Venezuela Plight Has U.S. Refiners Rushing for Heavy U.K. CrudeBy and
Gulf Coast imports of U.K. oil seen rising to seven-year high
Venezuela prioritizes Rosneft, China exports amid supply deals
Oil refineries in the U.S. Gulf of Mexico are buying the most crude from the U.K. North Sea in more than seven years as they scramble to replace lost supplies from Venezuela.
Plants in the Gulf Coast, the U.S. refining hub, will this month import 112,000 barrels a day of Kraken, Clair and Captain crudes, data from oil analytics firm Vortexa Ltd. show. That’s the highest flow since December 2010, according to Energy Information Administration figures and ship tracking compiled by Bloomberg.
While U.S. refineries enjoy an abundance of light crudes thanks to explosive output from the nation’s shale fields, many were configured to handle a proportion of heavier grades such as those from Venezuela. With the Latin American country pumping the least in years, Gulf Coast plants have had to look elsewhere for those barrels. Even key supplier Saudi Arabia, which can also deliver the necessary cargoes, isn’t a big help: its shipments to the U.S. dropped by almost 1 million barrels a day over the past half a decade.
“It’s evident that U.S. Gulf Coast refiners are willing to pay more for heavy grades than in the past,” said Eugene Lindell, a Vienna-based oil-market analyst at JBC Energy GmbH. “Heavier inflows are needed to offset declining imports from Venezuela.”
A narrowing discount of West Texas Intermediate to Brent, the North Sea grade that serves as the global benchmark, is also helping to drive the flows, said to Mara Roberts Duque, a New York-based analyst for BMI Research.

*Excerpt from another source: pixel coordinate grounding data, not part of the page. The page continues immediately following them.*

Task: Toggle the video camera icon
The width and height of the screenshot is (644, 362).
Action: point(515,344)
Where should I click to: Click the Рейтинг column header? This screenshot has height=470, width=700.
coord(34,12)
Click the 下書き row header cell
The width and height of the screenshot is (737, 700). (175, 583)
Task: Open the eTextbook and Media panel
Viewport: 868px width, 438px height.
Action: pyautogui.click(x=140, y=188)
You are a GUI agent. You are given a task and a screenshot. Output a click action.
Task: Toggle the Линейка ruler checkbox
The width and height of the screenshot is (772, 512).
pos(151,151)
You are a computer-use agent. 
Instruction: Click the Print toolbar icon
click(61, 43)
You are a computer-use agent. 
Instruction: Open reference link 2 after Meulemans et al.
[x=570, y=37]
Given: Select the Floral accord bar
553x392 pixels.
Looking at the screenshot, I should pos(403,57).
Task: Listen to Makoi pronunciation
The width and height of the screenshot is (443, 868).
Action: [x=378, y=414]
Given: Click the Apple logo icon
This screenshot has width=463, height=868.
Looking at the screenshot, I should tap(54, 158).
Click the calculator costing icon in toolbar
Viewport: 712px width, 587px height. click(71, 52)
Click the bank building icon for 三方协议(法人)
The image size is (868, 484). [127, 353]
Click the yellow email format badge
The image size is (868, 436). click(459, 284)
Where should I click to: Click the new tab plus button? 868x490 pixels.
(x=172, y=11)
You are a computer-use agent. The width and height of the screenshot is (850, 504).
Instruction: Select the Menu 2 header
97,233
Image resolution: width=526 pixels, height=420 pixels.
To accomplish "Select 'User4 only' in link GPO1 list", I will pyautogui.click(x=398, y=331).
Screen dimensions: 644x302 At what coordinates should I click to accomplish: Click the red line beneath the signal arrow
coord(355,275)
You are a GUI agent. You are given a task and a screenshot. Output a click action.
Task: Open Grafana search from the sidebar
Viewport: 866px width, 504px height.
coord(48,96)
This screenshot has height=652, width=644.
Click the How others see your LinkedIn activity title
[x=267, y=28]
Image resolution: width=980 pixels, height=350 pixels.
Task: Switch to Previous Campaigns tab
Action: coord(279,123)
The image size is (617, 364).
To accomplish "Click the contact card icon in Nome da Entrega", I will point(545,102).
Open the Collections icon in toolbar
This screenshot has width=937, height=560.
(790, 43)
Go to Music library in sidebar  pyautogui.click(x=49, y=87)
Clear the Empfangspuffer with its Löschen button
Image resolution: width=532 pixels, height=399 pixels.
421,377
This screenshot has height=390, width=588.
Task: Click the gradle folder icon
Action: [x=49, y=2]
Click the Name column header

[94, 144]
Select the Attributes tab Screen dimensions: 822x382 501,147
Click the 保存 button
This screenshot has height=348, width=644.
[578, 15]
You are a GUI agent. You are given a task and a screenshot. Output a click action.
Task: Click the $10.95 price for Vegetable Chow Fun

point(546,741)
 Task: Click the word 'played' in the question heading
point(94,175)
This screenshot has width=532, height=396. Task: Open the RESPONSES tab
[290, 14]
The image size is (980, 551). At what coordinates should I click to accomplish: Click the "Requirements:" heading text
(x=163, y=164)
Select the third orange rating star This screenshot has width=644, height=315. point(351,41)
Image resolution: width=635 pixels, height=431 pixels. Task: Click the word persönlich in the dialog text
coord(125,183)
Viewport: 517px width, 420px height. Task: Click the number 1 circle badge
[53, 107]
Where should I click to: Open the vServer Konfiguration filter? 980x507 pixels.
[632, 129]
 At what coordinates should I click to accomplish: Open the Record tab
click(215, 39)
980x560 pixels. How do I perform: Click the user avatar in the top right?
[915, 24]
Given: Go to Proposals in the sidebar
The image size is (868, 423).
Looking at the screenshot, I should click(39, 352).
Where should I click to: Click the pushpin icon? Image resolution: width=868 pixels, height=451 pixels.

“Given that the Brent-WTI spread has come in, North Sea cargoes are now more economical,” she said by email. “North Sea oil is a good replacement for Venezuelan heavy crude.”
WTI was trading at a discount of $3.56 a barrel to Brent as of 12:11 p.m. in London. As recently as late December, it was more than $7 a barrel.
Crude output from the South American country dropped steadily in 2017, plunging to 1.67 million barrels a day in January, according to Bloomberg estimates. That’s the lowest in 15 years. Shipments to the U.S., almost all of which go to Gulf of Mexico refineries, reached the lowest for the time of year since at least 2011 in January. Rosneft PJSC, Russia’s biggest oil company, and PetroChina Co. have first rights to lift Venezuelan crude because of prepayment deals with state-run oil company Petroleos de Venezuela S.A..
Output in Venezuela, a member of the Organization of Petroleum Exporting Countries, has declined amid a domestic economic crisis. The country is also participating a global pact to cut supply and eliminate a global crude glut.
European oil traders say the gap created by Venezuela’s production challenges is aiding North Sea producers who’ve been struggling to find local buyers at a time of seasonal refinery maintenance. Cargoes have traded at widening discounts to global benchmark Dated Brent, they say.
While more U.K. crude is set to arrive in the Gulf Coast in March, some traders question how sustained the flow will be. As the seasonal refinery turnarounds in Europe come to an end, the region is likely to resume buying local supplies.
The flows increased when U.S. benchmark prices moved closer to Brent, according to Lindell.
“It’s no coincidence that the strong rise in interest for these barrels came after a significant narrowing of the WTI/Brent spread,” he said, adding that and any continuation of the trend will depend on how competitive U.K. prices remain.